▶ **ABOUT THIS EXERCISE**
Would you please output the lines of the data below from the one containing "The width and height of the screenshot is (1080, 610)." to the end, exactly and with nothing added?

▶ **THE DATA**
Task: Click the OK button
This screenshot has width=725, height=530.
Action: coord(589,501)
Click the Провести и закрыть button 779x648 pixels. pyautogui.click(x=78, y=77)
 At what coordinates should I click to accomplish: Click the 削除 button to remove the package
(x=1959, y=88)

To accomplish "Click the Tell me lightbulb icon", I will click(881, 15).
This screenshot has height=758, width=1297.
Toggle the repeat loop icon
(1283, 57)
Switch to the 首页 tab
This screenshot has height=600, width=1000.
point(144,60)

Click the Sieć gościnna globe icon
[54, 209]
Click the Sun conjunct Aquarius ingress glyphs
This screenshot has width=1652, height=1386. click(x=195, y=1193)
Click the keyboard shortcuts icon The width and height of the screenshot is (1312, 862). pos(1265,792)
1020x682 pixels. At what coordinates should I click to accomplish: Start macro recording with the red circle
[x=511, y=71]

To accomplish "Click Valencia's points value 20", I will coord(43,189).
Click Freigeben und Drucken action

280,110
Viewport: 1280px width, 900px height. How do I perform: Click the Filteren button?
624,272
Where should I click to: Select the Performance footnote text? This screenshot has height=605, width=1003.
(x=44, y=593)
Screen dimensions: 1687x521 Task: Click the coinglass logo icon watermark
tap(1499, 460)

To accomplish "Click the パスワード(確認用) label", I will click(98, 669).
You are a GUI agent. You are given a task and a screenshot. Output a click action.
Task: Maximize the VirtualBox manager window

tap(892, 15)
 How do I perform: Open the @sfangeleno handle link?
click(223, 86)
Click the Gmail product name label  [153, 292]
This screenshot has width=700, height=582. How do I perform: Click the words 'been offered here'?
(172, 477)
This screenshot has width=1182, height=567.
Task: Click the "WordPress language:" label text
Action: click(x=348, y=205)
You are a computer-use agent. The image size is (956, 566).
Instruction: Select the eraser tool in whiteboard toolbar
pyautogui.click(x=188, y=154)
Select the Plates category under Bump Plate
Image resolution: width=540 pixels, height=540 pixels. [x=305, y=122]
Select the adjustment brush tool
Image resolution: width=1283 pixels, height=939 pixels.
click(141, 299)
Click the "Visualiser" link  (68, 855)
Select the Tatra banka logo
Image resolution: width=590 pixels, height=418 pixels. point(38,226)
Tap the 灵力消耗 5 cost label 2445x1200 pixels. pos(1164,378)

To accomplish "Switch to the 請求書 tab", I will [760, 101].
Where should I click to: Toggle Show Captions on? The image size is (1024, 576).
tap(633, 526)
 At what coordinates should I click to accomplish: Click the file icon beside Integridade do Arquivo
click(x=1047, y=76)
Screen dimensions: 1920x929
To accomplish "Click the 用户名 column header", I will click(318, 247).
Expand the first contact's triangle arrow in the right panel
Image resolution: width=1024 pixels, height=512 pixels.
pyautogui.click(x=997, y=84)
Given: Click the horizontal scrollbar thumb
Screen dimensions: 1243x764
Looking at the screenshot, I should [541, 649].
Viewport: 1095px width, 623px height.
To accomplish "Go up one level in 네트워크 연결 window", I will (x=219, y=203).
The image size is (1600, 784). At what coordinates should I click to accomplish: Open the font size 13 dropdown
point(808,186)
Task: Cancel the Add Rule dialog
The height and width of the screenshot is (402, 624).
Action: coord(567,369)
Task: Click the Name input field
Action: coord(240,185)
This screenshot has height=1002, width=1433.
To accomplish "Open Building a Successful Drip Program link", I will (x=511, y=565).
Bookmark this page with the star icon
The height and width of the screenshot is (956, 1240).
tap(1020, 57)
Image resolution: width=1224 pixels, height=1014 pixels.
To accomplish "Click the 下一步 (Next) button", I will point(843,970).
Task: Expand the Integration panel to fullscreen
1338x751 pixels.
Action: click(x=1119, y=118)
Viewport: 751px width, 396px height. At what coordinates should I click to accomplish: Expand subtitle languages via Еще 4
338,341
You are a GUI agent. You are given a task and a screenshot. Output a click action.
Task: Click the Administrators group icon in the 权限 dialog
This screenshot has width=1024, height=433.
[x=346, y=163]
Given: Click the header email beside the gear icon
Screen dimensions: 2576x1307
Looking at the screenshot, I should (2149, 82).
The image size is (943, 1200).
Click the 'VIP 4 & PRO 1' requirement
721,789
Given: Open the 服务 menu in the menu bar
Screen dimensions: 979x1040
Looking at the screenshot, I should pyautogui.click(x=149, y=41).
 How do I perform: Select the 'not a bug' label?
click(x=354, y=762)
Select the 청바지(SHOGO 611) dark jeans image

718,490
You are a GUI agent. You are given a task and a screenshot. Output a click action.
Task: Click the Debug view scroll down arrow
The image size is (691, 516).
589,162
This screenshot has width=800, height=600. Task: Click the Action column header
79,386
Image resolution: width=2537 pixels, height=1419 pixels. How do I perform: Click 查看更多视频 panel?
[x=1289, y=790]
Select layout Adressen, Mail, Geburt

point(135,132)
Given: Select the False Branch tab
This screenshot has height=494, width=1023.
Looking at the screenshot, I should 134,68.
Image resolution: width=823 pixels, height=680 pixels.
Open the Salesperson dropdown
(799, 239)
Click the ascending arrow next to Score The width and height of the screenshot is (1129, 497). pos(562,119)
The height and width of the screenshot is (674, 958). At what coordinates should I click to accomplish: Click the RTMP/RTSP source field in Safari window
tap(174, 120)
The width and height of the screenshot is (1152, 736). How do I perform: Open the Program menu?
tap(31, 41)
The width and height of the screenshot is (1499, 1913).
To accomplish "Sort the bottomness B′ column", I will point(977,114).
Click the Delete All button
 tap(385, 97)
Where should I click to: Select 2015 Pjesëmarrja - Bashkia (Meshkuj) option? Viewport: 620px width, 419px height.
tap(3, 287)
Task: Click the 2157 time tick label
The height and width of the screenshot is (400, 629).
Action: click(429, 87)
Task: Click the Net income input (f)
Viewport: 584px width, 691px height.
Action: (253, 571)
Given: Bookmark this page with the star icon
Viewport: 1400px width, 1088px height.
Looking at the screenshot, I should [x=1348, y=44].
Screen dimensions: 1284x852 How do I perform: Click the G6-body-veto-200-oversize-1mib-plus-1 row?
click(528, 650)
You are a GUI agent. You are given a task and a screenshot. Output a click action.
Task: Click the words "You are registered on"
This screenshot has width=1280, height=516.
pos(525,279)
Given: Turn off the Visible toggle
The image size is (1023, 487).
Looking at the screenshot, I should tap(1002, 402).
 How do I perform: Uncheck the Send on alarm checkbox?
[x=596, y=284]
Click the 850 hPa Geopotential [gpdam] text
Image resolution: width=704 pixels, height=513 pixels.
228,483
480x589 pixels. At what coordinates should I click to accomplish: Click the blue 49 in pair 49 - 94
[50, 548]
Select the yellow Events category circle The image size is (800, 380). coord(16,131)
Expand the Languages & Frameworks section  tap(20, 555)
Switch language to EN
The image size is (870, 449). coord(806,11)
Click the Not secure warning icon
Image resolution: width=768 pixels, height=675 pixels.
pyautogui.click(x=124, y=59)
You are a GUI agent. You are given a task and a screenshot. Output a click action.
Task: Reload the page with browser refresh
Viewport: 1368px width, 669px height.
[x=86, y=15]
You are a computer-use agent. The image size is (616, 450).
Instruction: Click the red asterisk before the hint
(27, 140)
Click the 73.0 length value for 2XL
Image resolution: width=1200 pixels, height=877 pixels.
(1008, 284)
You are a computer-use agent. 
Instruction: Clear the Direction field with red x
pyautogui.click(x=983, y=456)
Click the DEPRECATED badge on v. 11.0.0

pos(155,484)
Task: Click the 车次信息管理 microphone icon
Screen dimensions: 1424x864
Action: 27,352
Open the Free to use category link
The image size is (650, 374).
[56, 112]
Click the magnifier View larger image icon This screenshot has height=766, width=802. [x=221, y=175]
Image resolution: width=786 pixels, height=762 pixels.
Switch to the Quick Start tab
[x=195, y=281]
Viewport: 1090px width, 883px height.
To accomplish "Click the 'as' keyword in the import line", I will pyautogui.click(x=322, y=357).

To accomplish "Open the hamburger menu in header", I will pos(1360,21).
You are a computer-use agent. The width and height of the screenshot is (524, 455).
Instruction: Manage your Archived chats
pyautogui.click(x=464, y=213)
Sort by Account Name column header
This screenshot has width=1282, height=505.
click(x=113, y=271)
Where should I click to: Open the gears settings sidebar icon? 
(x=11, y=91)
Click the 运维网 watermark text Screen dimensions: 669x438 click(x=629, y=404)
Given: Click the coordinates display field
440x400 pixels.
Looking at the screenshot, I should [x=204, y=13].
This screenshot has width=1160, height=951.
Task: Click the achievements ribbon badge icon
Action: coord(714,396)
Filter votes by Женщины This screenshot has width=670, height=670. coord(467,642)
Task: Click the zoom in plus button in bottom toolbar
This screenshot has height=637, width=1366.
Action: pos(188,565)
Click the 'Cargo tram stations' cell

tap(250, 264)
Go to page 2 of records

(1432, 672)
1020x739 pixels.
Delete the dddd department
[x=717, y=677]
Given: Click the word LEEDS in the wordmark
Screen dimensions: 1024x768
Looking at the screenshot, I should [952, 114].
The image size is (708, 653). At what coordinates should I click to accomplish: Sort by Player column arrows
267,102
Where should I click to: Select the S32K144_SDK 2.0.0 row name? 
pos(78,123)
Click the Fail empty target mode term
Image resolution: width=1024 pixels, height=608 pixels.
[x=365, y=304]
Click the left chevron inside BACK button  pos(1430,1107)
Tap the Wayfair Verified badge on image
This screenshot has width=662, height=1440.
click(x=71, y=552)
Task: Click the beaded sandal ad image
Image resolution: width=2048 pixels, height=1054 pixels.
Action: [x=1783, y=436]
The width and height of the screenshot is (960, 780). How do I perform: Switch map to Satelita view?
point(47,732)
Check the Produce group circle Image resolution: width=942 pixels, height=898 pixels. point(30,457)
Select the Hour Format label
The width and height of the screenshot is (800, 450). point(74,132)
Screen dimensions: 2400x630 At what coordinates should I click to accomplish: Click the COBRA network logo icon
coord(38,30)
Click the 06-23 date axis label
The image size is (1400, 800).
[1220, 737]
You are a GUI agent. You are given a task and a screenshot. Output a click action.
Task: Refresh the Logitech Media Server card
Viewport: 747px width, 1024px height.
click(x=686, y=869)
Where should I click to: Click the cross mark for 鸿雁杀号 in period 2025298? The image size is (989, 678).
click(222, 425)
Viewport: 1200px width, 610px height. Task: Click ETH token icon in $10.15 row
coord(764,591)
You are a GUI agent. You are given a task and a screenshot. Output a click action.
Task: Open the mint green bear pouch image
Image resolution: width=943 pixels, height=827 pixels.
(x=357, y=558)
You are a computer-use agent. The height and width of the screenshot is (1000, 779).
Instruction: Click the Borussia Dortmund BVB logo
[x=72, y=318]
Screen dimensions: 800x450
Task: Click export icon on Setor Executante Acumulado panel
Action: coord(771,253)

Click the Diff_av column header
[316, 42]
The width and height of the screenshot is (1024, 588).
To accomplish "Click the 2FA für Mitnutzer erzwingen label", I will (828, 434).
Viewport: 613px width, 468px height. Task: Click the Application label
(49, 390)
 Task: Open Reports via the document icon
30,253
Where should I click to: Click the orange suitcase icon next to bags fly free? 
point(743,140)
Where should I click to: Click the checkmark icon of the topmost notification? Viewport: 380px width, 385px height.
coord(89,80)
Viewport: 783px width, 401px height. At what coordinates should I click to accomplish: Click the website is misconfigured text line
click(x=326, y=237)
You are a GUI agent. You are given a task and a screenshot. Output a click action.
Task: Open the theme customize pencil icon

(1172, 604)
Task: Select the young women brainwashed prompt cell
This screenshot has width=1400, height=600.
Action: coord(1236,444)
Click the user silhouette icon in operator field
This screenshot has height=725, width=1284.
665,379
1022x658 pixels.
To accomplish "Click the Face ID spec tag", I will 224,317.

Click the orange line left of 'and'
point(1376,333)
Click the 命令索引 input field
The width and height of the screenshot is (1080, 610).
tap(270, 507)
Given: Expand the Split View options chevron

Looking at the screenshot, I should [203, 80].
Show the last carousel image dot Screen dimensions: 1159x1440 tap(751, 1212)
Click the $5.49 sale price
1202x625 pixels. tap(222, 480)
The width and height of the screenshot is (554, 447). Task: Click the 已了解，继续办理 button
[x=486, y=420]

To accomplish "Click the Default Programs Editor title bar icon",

▶ **EXERCISE ANSWER**
The width and height of the screenshot is (1080, 610).
tap(270, 507)
Given: Expand the Split View options chevron

Looking at the screenshot, I should [203, 80].
Show the last carousel image dot Screen dimensions: 1159x1440 tap(751, 1212)
Click the $5.49 sale price
1202x625 pixels. tap(222, 480)
The width and height of the screenshot is (554, 447). Task: Click the 已了解，继续办理 button
[x=486, y=420]

To accomplish "Click the Default Programs Editor title bar icon",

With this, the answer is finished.